Ao contrário do que pensa o autoritarismo vigente em certas
instituições, não existe meia liberdade de expressão: ou você tem
liberdade de falar ou não. Artigo dos professores Lucas Rodrigues
Azambuja e Adriano Gianturco, do Ibmec-BH, publicado pela Gazeta do Povo:
O caso da decretação de prisão contra Danilo Gentili em razão de uma
ação movida pela deputada Maria do Rosário é um caso extremo, porém
representativo da frágil situação que a liberdade de expressão e outros
direitos têm no Brasil.
O Brasil aparece como “parcialmente livre” nos rankings de liberdade
de imprensa e liberdade na internet da Freedom House, sendo um dos
países mais perigosos para se exercer o jornalismo. A Freedom House
ainda afirma que a principal forma de censura são ações judiciais, o que
é corroborado pelo Relatório de Transparência da Google que mostra que o
Brasil está entre os países que mais enviaram ordens judiciais para
retirada de conteúdo das plataformas dessa empresa.
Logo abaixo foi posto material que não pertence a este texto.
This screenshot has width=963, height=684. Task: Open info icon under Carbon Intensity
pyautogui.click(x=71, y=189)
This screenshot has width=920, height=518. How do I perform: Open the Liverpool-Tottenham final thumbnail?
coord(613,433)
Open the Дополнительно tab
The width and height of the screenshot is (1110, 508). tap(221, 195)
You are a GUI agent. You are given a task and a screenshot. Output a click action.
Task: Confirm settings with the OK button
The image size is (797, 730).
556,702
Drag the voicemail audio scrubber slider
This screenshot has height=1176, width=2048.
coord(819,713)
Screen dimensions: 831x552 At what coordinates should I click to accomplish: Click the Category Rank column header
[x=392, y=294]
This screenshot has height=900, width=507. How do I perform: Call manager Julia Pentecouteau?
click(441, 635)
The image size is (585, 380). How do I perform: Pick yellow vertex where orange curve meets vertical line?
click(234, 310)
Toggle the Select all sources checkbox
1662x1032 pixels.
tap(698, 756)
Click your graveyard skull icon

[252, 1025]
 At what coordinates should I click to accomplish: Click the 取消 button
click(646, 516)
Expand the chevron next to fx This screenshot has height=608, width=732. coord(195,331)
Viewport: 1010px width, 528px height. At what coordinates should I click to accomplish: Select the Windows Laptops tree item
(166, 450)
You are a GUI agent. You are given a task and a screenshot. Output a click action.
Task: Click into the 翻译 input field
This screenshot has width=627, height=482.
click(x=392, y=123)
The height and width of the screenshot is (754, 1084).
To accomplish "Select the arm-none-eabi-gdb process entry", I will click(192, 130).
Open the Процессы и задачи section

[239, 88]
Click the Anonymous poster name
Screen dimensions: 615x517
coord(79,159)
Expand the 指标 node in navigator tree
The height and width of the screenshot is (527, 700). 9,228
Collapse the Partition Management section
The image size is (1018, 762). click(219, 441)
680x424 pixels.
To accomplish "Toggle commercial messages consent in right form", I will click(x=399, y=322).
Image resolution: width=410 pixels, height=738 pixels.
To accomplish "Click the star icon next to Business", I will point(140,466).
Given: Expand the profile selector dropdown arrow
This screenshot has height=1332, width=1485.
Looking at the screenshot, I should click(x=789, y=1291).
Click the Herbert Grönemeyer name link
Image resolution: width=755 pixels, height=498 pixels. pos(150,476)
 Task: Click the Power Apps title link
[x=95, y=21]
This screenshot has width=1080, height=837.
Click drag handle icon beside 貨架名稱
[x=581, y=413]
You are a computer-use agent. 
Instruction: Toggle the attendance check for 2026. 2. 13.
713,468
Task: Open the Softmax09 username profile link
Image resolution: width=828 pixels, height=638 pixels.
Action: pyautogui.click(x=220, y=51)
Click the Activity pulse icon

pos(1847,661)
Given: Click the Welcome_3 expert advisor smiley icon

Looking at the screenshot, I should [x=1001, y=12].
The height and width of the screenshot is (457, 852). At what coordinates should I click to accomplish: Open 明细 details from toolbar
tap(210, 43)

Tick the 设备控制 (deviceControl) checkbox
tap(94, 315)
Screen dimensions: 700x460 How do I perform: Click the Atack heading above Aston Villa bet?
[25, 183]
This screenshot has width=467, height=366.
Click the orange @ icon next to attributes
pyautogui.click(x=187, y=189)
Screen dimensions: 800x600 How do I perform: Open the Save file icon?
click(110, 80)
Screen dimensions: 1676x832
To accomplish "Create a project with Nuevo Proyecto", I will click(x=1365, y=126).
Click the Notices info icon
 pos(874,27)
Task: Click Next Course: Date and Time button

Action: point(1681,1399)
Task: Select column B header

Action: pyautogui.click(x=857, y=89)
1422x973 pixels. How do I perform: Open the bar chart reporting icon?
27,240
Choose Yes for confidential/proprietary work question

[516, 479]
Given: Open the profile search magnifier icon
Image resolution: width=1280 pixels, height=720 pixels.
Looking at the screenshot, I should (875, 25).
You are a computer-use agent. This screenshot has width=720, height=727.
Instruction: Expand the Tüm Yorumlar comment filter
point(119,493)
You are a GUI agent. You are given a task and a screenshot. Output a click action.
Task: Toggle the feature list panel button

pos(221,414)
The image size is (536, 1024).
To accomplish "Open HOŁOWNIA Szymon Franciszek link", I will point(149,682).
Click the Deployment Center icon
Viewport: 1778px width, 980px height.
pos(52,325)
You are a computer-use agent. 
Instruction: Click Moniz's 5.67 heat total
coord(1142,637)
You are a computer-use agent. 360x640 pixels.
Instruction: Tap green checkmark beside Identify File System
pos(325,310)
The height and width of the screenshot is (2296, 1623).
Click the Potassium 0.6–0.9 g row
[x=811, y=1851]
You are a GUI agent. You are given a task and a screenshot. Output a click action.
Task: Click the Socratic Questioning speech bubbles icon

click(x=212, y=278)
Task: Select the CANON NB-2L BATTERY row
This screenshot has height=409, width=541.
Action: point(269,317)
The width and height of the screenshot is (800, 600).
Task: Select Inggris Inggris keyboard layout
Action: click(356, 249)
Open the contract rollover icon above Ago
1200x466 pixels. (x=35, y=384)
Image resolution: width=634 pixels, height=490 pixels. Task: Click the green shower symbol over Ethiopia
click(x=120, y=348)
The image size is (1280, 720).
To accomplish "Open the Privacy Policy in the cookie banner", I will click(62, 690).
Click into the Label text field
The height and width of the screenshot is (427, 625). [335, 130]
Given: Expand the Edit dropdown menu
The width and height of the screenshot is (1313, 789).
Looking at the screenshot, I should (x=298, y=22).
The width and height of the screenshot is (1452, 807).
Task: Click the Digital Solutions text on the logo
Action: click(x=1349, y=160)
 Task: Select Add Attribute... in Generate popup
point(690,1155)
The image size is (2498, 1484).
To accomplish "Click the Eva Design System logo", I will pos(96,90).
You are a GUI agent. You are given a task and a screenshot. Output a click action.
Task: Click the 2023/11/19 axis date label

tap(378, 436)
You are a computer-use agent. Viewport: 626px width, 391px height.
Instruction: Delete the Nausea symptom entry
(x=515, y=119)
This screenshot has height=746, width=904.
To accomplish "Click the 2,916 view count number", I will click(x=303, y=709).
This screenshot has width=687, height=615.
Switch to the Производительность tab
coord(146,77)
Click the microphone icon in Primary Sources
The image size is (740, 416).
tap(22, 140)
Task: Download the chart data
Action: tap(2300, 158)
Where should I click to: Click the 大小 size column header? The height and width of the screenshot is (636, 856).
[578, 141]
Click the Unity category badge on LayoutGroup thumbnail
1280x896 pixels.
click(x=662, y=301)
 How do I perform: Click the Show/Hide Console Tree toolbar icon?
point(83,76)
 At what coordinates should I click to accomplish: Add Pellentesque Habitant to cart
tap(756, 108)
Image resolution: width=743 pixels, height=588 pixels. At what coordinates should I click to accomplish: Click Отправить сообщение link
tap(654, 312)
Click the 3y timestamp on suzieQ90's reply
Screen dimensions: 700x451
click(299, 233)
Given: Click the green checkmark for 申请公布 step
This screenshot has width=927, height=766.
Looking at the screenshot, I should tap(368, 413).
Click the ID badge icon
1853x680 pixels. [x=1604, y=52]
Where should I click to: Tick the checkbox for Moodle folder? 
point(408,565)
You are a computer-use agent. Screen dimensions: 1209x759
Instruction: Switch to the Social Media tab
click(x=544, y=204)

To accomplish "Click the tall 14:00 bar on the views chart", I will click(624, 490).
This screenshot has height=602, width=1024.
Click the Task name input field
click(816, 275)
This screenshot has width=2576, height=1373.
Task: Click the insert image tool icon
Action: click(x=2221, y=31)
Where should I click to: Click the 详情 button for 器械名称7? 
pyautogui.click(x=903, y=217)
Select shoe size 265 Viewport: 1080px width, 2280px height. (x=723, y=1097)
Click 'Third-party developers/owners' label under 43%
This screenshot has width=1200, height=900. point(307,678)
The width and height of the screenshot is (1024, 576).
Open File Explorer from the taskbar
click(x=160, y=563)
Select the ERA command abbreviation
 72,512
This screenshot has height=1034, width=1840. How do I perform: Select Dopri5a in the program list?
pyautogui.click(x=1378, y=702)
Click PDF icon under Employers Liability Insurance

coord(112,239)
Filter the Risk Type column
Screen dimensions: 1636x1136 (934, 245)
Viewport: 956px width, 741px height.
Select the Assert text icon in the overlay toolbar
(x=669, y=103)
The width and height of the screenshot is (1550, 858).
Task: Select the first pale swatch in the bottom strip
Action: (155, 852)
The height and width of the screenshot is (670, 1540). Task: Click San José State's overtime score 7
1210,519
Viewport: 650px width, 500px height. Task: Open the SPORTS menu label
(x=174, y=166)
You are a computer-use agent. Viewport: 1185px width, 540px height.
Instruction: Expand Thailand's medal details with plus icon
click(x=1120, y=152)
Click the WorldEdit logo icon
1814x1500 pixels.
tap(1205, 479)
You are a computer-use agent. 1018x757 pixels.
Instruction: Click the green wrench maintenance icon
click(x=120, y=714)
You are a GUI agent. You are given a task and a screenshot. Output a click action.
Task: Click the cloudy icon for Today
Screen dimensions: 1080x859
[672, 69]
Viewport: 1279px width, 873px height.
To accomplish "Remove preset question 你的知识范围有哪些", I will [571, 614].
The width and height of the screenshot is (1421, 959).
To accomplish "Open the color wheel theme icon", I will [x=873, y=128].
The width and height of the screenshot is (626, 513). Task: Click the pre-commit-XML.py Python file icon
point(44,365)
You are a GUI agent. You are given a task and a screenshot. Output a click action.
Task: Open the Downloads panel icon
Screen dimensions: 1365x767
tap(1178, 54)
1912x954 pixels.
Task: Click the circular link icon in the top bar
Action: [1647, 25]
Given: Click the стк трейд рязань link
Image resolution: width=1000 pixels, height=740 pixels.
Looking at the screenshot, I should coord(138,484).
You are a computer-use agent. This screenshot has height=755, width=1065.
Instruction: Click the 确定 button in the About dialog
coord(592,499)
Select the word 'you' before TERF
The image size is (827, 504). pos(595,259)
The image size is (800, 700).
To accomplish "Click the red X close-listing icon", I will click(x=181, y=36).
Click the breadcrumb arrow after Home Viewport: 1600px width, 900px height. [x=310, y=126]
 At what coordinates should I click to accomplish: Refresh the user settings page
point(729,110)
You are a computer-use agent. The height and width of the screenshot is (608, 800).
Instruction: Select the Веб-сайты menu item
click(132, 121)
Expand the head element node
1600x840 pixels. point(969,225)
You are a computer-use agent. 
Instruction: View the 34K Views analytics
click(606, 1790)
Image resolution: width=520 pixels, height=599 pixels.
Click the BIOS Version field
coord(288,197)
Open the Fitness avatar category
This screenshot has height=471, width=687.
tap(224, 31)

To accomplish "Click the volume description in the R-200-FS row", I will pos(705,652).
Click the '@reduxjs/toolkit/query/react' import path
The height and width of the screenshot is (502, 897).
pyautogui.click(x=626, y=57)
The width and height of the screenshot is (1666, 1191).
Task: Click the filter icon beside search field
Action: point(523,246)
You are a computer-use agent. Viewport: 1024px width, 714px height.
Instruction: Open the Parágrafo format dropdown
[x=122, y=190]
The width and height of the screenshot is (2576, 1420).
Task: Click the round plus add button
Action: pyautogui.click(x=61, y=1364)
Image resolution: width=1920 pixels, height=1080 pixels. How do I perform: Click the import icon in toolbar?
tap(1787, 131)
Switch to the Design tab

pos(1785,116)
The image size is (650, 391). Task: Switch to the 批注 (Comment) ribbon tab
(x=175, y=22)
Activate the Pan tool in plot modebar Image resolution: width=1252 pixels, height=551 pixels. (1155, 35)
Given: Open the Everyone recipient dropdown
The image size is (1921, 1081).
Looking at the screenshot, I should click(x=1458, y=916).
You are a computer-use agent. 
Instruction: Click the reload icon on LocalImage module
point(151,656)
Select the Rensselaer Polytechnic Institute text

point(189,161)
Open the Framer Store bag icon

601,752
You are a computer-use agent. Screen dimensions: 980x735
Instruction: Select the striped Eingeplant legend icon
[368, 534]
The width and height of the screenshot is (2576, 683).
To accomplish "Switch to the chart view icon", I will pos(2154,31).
Os meios mais comuns
de cerceamento da liberdade de expressão são jurídicos através dos
chamados crimes contra honra. Nesse sentido, tal como afirma a Human
Rights Watch a respeito do caso de Gentili, “leis que estabelecem
sanções penais contra a injúria, a difamação e a calúnia são
incompatíveis com a obrigação internacional de proteger a liberdade de
expressão”.
Mas qual é a origem dessas formas de cerceamento da liberdade expressão?
A resposta passa por entender como leis e direitos são formulados e
aplicados de forma personalista em países patrimonialistas como o
Brasil. Isso quer dizer que direitos e liberdades não são considerados
como universais a todos indivíduos, mas como concessões do Estado a
serem distribuídas desigualmente entre diferentes grupos de status, e
para regular a sociedade. Por exemplo, enquanto políticos contam com
“imunidade parlamentar” para dizerem o que quiserem, o cidadão comum tem
sua liberdade de expressão restringida sob o pretexto dos crimes contra
honra. Ou como disse Voltaire: “Para saber quem controla sua vida,
simplesmente descubra quem você não tem permissão de criticar”.
Nessa lógica, a liberdade de expressão depende de quem fala, o que
fala e para quem fala. Temos até uma expressão cotidiana que reflete
essa condição: “Você sabe com quem está falando?” Ou seja, nem mesmo
fora dos meios de comunicação, a liberdade de expressão pode ser
exercida por todos de forma igual, por exemplo, o caso de uma agente de
trânsito que, numa blitz em 2011, rebocando um carro sem documentos e
placa, o proprietário se identificou como juiz e a agente, interpretando
isso como uma “carteirada”, disse “é juiz, mas não Deus”, por causa
disso ela foi condenada por crime de abuso de poder e ofensa contra o
juiz. Ou, então, o advogado que foi parar na delegacia, após criticar um
ministro do STF durante um voo. Casos como estes não são raros e
mostram como a liberdade de expressão depende de “quem é você” na
hierarquia do poder na sociedade. As leis de injúria, difamação e
calúnia nesse contexto existem exatamente para garantir que a liberdade
de expressão seja uma concessão desigualmente concedida pelos “donos do
poder”.
A pergunta que fica é: será mesmo que Danilo Gentili teria sido
condenado se tivesse protestado e criticado outra pessoa que não uma
deputada? Acho que todos sabemos a resposta para essa pergunta.
Não existe meia liberdade de expressão, ou você tem liberdade de
falar ou não tem. A liberdade de expressão inclui dizer qualquer coisa
para qualquer pessoa, incluso criticar e debochar de qualquer coisa a
respeito de qualquer pessoa. Na verdade, ela existe exatamente para
poder dizer coisas incomodas. Ou seja, todos têm o mesmo direito:
provocador e provocado; debochador e debochado; caluniador e caluniado;
ofensor e ofendido; governante e governado; maioria e minorias. O
direito de liberdade de expressão deve ser um limite ao poder dos
governantes, nunca um limite aos governados. J. S. Mill já mostrou que a
liberdade de expressão é extremamente útil para poder discernir entre
bons argumentos e argumentos ruins. Existem opiniões e falas incômodas e
ofensivas mesmo, mas como já escreveu Lysander Spooner,“vícios não são
crime”.
Lucas Rodrigues Azambuja, sociólogo
e professor no IBMEC BH. Adriano Gianturco, coordenador do curso de
Relações Internacionais no IBMEC BH.